Summary of Amazon DynamoDB Service Disruption in Northern Virginia US EAST 1 Region
Amazon Web Services (AWS) experienced a significant service disruption in its N. Virginia (us-east-1) Region from October 19 to October 20, 2025, impacting multiple core services including DynamoDB, EC2, and Network Load Balancer (NLB), as well as dependent services like Lambda, ECS, EKS, Fargate, Amazon Connect, STS, AWS Management Console, and Redshift.
The incident originated with Amazon DynamoDB, which suffered increased API error rates between 11:48 PM PDT on October 19 and 2:40 AM PDT on October 20. This was caused by a latent race condition in the service's automated DNS management system. An unlikely interaction between two DNS Enactors led to an older, incorrect DNS plan overwriting a newer one, which was then deleted, removing all IP addresses for the regional endpoint. This left the system in an inconsistent state, requiring manual intervention to restore DNS information and service connectivity.
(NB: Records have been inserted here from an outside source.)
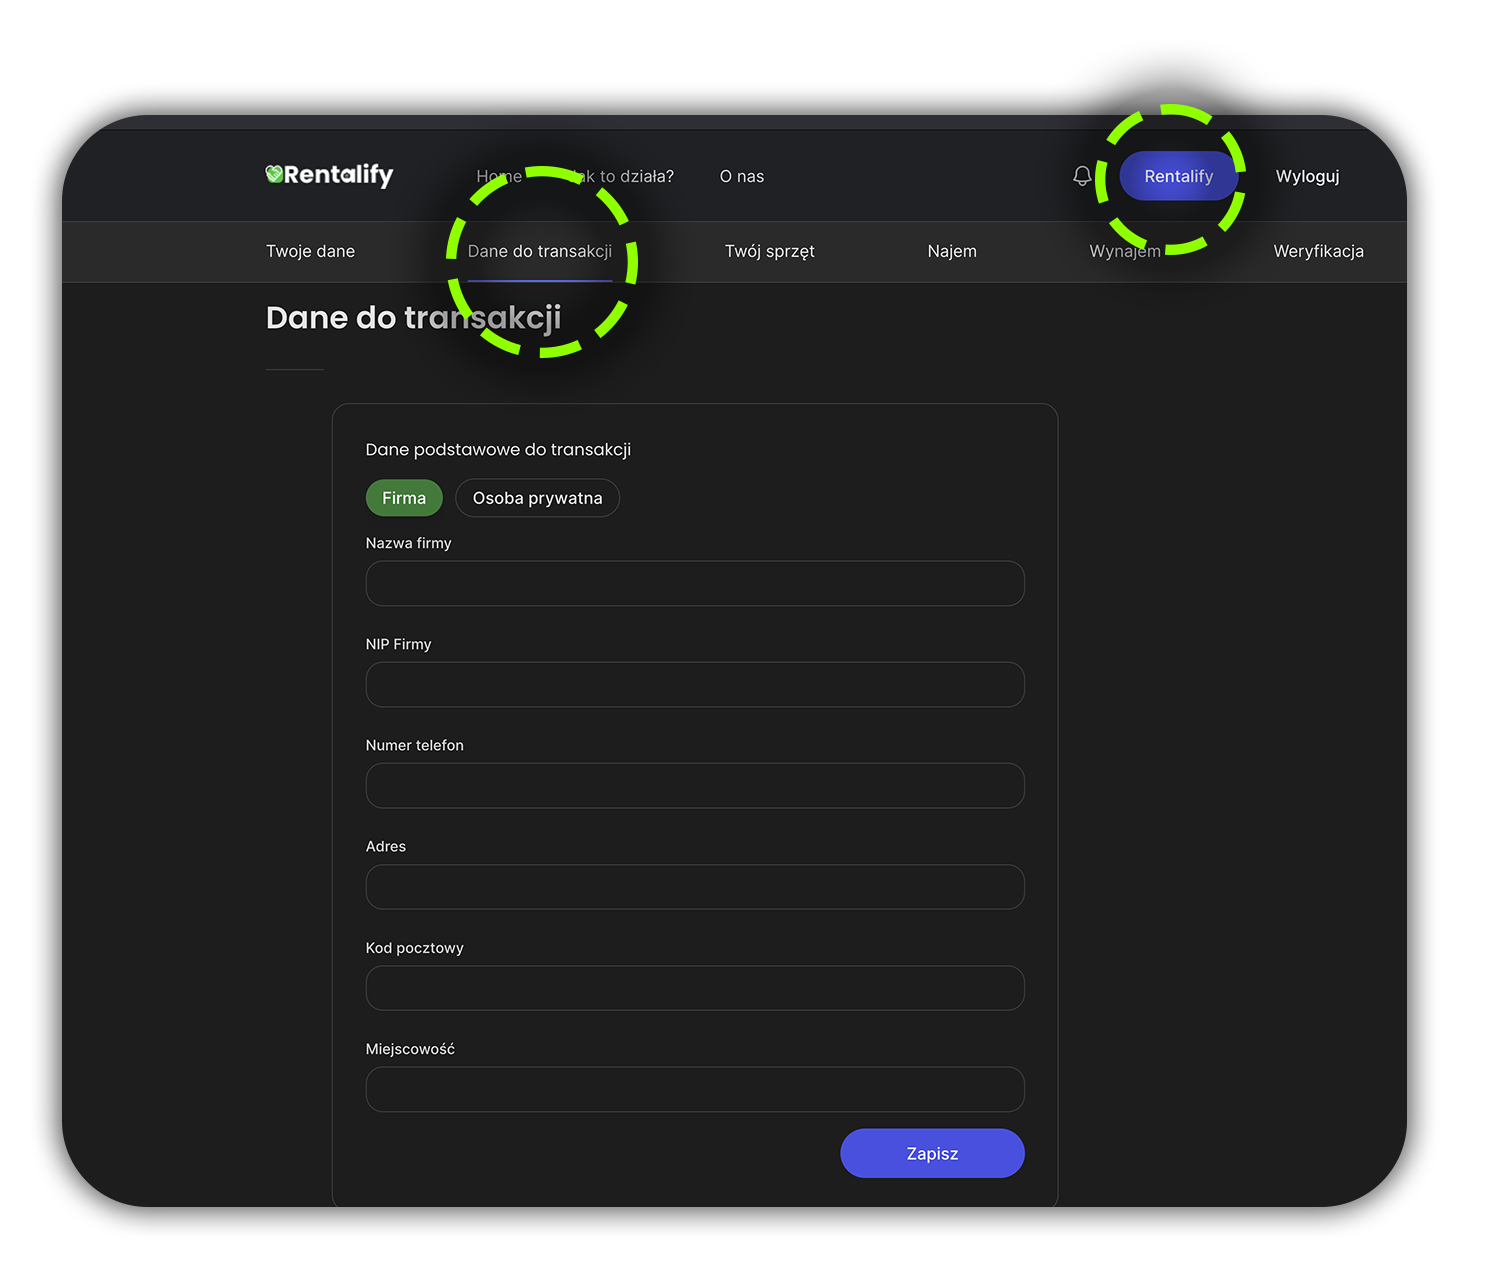Image resolution: width=1490 pixels, height=1269 pixels.
Task: Save the form with Zapisz button
Action: pyautogui.click(x=932, y=1153)
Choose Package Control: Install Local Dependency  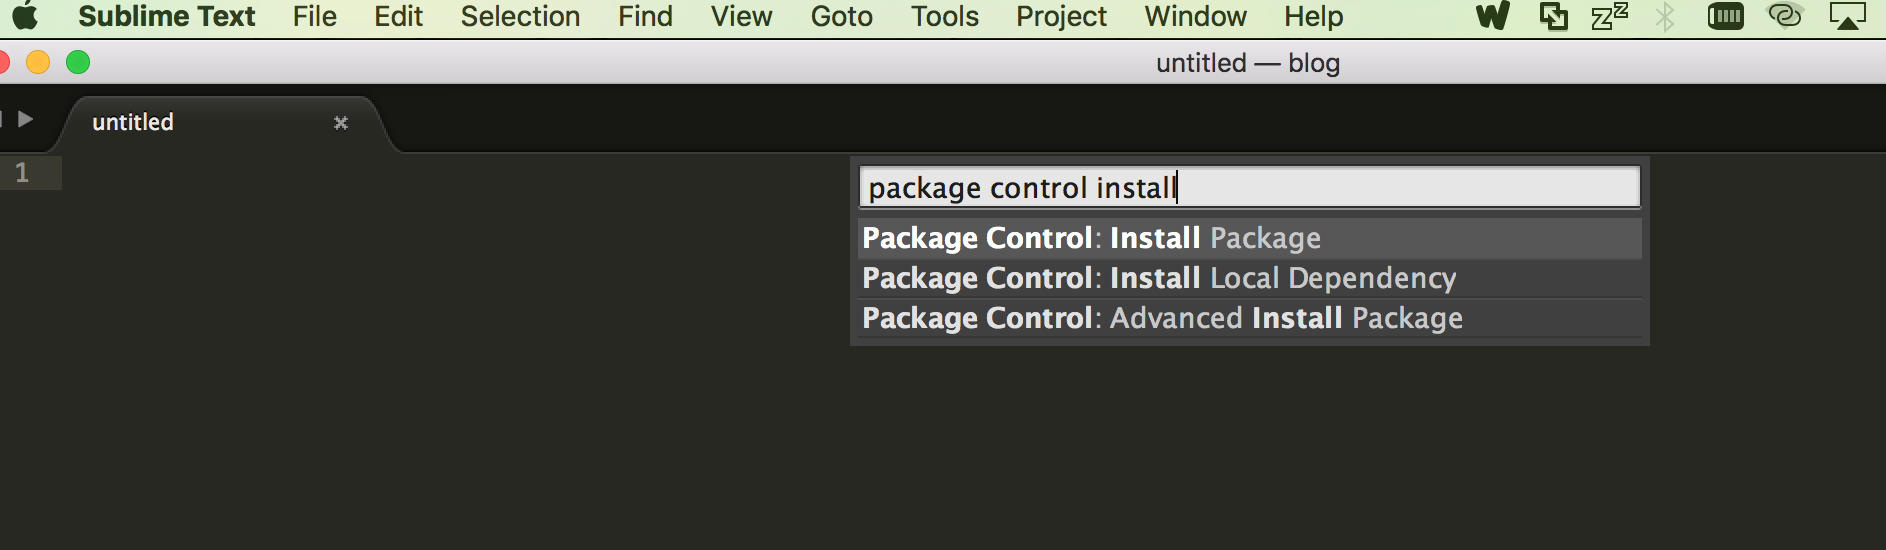1250,278
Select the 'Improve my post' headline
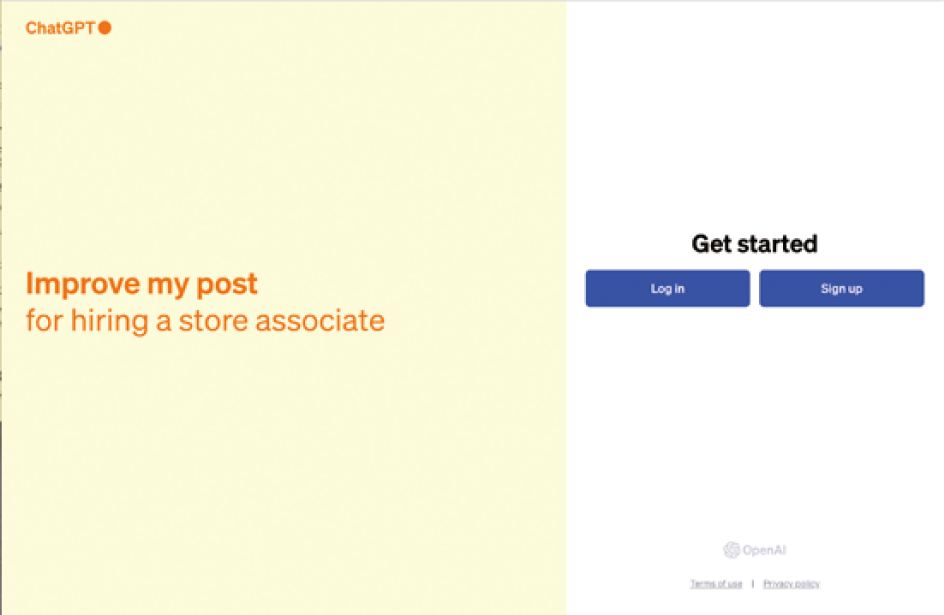The width and height of the screenshot is (944, 615). click(x=141, y=284)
Following the DynamoDB recovery, Amazon EC2 experienced increased API errors, latencies, and instance launch failures until 1:50 PM PDT on October 20. The DropletWorkflow Manager (DWFM), responsible for managing physical servers, failed its state checks due to its dependency on DynamoDB. This resulted in droplet lease timeouts, preventing new EC2 instance launches and causing 'insufficient capacity' errors. DWFM entered a state of congestive collapse, necessitating throttling of incoming work and selective restarts of DWFM hosts. Subsequently, the Network Manager, responsible for network configuration, faced a significant backlog, leading to connectivity issues for newly launched instances until 10:36 AM. Full EC2 recovery was achieved by 1:50 PM.
The Network Load Balancer (NLB) service also saw increased connection errors between 5:30 AM and 2:09 PM PDT on October 20. This was due to the health checking subsystem attempting to bring new EC2 instances into service before their network configurations had fully propagated, causing intermittent health check failures. This increased load on the health check system and triggered automatic Availability Zone (AZ) DNS failovers, reducing available capacity. Engineers temporarily disabled automatic health check failovers to restore service availability, re-enabling them after EC2 recovered.
Other AWS services, including Lambda, container services (ECS, EKS, Fargate), Amazon Connect, AWS Security Token Service (STS), AWS Management Console authentication, and Redshift, experienced cascading impacts ranging from API errors and latencies to launch failures and processing delays, with recovery times varying across services. Redshift, for example, had some clusters impaired until October 21 due to blocked replacement workflows.
In response to this event, AWS is implementing several corrective actions. These include disabling and redesigning the DynamoDB DNS Planner and Enactor automation to prevent race conditions and incorrect plan applications, adding velocity control to NLB's AZ failover mechanism, developing additional test suites for EC2's DWFM recovery workflow, and improving throttling in EC2 data propagation systems to manage high loads. AWS expressed apologies for the significant impact on customers and committed to learning from the event to further enhance service availability.